** SUPPLIED INFORMATION follows **

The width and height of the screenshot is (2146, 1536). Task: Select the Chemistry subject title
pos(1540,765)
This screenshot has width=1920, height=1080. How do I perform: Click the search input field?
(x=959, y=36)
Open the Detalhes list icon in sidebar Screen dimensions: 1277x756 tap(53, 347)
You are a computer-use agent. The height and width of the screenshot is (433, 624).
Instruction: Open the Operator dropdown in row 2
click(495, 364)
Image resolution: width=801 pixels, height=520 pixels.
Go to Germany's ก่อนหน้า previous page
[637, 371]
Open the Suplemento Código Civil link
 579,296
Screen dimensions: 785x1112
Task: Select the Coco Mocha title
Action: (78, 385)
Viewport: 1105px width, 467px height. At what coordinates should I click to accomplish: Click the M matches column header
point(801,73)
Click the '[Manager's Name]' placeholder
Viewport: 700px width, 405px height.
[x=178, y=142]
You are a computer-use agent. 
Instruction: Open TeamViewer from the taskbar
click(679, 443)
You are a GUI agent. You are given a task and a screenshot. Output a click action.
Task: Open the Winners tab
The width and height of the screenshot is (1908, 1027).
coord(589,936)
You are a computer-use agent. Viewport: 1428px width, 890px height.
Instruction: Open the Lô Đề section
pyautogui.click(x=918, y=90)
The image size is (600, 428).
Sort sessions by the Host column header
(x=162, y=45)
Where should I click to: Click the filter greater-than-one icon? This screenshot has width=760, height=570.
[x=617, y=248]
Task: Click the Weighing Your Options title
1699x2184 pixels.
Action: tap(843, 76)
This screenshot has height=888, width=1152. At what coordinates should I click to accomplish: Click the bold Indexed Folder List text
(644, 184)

** End of SUPPLIED INFORMATION **

TASK STATEMENT: From the listing above, copy every line that includes the word "computer".

RESPONSE AREA:
You are a computer-use agent. The height and width of the screenshot is (433, 624).
You are a computer-use agent. 
You are a computer-use agent. Viewport: 1428px width, 890px height.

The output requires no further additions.